Lahat tak bertanda masih dapat ditemukan di sebuah pemakaman keluarga di Indrapuri, Aceh Besar. Â Makam itu menguburkan sosok yang tak tercatat dalam sejarah. Orang-orang tua setempat, yang kini kebanyakan telah berpulang, menceritakan bahwa yang terbaring di lahat tersebut bernama Nek Bayeun.
Syarifah Hairawati, kini berusia 75 tahun, adalah keturunan Nek Bayeun yang masih dapat menceritakan soal sosok leluhurnya tersebut. Walaupun berusia sedemikian lanjut, namun Umi, panggilan Hairawati, masih dapat menceritakan segala sesuatunya dengan gamblang dan jelas. Fisiknya tak seperti perempuan seusia tersebut.
"Saya masih rutin bersepeda selama dua jam setiap hari," terangnya.
Umi lalu mengenang sosok nenek buyutnya tersebut sebagai orang yang berparas cantik.
"Saya sempat melihatnya pada masa kecil saya," aku Umi. "Saya ingat dulu suka dikeloni saat hendak tidur malam."
Mungkin karena parasnya itu, oleh karenanya Sultan Alaidin Muhammad Daudsyah, yang saat itu hijrah ke Indrapuri karena agresi Belanda, menikahi perempuan ini. Daudsyah sendiri berdasarkan catatan, memiliki empat orang istri, pertama Teungku Putroe Gamba Gading, Pocut Dimurong, Teungku Jam Manikam dan --ketika diasingkan Belanda ke Batavia pada 1918, ia menikah lagi dengan seorang perempuan bernama-- Neng Effie sebagai istri keempat.

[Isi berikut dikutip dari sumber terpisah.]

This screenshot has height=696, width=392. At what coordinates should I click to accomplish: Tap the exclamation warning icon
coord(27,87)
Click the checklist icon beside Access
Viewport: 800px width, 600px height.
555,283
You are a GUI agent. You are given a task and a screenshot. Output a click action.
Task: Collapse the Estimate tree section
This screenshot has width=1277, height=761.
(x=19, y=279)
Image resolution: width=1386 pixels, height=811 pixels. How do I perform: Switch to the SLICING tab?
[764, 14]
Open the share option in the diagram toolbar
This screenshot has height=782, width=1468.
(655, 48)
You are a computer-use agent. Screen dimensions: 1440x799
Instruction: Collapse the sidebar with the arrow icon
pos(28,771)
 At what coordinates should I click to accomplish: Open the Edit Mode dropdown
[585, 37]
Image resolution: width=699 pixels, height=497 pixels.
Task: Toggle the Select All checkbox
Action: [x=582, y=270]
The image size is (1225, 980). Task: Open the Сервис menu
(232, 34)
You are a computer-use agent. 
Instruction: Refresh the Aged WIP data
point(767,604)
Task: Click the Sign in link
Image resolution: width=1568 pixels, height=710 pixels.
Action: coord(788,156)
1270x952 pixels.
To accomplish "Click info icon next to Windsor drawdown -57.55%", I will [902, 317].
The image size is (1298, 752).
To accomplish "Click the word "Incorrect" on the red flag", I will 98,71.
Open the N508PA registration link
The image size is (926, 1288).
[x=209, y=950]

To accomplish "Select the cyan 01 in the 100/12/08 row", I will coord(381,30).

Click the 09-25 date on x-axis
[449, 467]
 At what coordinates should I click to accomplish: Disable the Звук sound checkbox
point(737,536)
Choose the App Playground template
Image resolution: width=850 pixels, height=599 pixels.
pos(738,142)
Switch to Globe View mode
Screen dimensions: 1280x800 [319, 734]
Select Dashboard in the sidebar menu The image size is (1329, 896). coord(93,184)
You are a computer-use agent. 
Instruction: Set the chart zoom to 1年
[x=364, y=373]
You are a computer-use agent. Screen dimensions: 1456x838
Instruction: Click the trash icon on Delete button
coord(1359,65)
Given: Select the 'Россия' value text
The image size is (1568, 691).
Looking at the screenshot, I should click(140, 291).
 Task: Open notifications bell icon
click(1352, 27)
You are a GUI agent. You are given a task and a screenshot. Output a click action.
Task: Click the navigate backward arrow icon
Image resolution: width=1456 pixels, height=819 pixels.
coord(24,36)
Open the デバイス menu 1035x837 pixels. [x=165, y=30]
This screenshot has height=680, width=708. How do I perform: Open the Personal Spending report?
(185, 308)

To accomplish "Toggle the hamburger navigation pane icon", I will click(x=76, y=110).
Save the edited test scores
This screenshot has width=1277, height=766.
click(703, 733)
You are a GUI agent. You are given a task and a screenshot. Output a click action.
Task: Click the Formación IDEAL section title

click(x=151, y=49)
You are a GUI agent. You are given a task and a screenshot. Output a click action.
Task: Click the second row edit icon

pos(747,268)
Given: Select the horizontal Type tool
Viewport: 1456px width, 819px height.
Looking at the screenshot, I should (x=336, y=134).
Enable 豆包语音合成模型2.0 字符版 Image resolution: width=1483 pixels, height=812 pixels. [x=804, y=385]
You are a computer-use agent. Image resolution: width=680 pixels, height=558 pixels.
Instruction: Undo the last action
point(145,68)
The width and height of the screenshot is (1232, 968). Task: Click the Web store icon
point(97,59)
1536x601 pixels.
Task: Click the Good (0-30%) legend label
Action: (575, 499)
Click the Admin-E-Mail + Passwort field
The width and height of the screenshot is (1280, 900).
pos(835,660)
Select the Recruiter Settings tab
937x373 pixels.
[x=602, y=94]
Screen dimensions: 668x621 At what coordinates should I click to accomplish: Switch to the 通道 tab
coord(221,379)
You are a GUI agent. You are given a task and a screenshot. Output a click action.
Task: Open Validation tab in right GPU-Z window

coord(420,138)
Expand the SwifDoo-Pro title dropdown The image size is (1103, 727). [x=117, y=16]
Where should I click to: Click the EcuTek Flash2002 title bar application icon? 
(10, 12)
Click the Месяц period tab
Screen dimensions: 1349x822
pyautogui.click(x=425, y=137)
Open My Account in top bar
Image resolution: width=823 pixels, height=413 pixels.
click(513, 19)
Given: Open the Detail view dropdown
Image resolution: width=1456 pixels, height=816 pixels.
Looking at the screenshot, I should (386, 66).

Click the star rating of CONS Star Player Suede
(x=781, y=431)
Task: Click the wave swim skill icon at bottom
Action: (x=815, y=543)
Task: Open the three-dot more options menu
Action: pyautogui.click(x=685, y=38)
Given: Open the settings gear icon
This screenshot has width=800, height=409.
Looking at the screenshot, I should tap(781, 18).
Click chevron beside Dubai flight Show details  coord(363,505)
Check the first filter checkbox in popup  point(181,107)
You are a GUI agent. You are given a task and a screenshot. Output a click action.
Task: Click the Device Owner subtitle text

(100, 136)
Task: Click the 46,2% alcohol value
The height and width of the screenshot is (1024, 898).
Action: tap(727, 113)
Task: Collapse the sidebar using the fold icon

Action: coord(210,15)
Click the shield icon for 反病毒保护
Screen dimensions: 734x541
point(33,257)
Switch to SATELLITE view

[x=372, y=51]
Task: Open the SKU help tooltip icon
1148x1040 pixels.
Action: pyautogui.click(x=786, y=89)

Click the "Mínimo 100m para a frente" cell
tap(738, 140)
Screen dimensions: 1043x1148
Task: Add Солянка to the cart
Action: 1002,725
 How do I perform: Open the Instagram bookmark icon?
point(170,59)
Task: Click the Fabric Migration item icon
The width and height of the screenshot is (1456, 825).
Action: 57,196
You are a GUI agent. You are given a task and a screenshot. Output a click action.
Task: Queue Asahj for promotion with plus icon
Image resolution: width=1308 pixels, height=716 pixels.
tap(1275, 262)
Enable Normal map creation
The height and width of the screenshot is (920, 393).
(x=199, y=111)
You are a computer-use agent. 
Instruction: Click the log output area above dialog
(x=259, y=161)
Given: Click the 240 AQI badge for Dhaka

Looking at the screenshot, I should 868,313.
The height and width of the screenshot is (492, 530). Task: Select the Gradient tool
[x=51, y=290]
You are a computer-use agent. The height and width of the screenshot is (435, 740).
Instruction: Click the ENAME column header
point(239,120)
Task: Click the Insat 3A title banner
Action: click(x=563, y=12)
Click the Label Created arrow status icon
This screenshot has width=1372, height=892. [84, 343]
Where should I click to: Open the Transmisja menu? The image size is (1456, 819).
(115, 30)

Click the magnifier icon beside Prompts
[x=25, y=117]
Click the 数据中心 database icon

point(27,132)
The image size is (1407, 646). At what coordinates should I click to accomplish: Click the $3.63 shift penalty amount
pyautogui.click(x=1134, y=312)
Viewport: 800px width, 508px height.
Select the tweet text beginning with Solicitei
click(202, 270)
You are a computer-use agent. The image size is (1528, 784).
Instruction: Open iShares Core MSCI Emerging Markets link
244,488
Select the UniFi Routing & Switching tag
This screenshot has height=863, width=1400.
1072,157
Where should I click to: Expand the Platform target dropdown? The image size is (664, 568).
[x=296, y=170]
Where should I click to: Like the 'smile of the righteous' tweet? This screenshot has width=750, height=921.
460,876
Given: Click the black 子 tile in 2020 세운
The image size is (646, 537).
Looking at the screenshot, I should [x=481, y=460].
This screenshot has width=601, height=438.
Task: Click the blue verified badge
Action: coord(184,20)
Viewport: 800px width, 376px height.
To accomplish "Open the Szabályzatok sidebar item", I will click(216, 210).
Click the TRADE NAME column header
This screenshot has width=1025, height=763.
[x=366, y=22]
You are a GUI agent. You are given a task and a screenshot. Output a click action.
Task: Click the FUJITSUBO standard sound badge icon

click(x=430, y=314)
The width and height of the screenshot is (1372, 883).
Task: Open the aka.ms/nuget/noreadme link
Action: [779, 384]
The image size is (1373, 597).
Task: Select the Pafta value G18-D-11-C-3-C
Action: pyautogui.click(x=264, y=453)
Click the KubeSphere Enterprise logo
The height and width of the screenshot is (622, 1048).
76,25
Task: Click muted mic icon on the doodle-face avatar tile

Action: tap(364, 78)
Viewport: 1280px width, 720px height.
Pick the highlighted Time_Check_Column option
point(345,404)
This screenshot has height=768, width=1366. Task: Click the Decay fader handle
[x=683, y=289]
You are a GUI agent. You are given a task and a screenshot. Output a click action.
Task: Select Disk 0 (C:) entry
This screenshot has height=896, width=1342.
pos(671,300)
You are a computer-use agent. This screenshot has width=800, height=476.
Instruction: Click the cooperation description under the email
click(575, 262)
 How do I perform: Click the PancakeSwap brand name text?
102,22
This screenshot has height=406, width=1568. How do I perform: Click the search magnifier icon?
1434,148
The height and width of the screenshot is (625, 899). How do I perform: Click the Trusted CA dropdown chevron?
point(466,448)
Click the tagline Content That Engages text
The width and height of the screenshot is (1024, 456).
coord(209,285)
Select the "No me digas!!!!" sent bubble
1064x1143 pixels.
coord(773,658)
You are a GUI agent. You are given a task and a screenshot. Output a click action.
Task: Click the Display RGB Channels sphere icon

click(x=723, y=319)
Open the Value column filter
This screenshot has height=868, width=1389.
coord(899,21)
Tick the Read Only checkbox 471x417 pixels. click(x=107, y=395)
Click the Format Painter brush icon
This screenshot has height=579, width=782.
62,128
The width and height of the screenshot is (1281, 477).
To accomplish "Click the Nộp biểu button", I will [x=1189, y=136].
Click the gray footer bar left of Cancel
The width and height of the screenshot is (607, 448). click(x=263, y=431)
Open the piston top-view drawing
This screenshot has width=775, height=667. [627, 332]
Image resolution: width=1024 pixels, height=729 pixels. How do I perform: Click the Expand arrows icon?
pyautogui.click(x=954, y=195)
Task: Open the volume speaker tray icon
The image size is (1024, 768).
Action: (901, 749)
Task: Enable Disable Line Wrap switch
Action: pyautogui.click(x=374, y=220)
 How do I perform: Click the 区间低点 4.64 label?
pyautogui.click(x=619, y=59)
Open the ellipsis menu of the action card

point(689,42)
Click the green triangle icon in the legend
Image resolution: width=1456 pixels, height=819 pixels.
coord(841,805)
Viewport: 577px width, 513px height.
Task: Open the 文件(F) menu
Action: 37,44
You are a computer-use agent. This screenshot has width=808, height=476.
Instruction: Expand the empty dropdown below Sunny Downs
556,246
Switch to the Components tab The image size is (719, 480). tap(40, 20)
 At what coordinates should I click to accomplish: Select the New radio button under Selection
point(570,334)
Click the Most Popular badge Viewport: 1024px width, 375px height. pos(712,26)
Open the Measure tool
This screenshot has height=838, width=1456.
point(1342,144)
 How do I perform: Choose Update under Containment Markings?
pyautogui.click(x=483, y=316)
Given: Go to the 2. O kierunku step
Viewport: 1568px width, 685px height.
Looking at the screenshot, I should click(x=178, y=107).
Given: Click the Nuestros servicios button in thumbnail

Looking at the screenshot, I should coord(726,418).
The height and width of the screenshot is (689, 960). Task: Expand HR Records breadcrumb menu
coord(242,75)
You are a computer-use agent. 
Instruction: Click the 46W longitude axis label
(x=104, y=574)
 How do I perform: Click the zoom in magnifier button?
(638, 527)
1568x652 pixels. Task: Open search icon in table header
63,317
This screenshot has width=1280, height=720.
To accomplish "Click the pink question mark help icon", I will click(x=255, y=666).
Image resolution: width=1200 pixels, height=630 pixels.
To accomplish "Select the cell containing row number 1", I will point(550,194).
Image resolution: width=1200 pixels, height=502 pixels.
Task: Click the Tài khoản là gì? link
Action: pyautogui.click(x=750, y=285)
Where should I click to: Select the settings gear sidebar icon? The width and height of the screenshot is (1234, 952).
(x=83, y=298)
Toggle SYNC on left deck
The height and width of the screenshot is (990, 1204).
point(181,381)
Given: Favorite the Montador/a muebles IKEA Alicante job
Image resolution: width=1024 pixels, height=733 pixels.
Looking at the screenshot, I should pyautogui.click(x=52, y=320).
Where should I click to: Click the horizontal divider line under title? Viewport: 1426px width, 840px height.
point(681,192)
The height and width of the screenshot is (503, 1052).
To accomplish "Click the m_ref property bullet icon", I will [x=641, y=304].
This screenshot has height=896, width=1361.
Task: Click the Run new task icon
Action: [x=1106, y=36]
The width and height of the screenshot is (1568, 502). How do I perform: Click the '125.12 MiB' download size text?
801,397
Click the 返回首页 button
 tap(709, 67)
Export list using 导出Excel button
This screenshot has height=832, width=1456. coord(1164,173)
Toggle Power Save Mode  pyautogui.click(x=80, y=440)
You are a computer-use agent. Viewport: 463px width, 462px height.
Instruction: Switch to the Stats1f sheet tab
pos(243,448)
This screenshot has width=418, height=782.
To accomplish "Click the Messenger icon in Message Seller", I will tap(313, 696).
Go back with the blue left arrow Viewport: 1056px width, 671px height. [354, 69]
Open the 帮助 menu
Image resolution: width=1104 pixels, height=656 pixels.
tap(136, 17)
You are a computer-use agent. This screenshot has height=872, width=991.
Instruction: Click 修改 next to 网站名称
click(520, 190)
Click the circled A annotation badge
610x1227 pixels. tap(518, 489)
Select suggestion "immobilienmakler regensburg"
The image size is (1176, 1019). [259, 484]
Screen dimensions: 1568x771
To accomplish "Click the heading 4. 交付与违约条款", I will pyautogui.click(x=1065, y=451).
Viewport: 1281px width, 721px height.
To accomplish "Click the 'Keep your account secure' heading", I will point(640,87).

Hubungan Daudsyah dengan Indrapuri sangat erat. Daudsyah ditabalkan di Masjid Tuha Indrapuri pada tahun 1878, dan kemudian berpindah lagi ke Keumala sekitar tahun 1881 seiring dengan bala bantuan Pidie membantu Aceh Besar, pimpinan Tgk. Chik Di Tiro. Tahun hijrah Daudsyah ke Pidie saya peroleh dari pengakuan Pocut Meurah Awan, permaisuri sultan Mahmudsyah yang mengaku bertemu Di Tiro saat menuju Pidie. Awan menulis 'memo' kepada Tiro memberikan dukungan. Memo tersebut masih dapat dilihat hingga saat ini.
Umi juga menunjukkan bahwa pertapakan rumah keluarga mereka merupakan bekas markas pasukan Tgk. Chik Di Tiro di Indrapuri. Di Tiro pun dimakamkan masih di wilayah kecamatan Indrapuri. Agak jauh ke Timur dari lokasi markas yang ditunjukkan Umi. Pertapakan itu sudah hilang sama sekali, menyisakan sebuah rumah panggung berpondasi kayu yang ditempati sepupunya. Terlihat ibu-ibu meninabobokkan anak dengan ayunan di bawah rumah panggung tersebut.
Usia pernikahannya tak lama, ia kemudian dicerai Sultan. Namun ia sempat memiliki seorang anak perempuan yang kemudian diberi nama Zainabah.Â
Zainabah sendiri kemudian dinikahi oleh Tjoet Ali, seorang pokrol (semacam kuasa hukum/pengacara) lulusan sekolah hukum di Bukit Tinggi. Salah satu kasus yang ditanganinya adalah memenangkan gugatan sengketa tanah yang kelak --setelah dilepas-jual oleh si pemenang kasus-- berdiri kantor Bulog di jalan Teungku Daud Beureueh, Banda Aceh. Mereka memiliki 6 orang anak. Salah satunya adalah Cut Sakdiah, ibunda kandung dari Umi.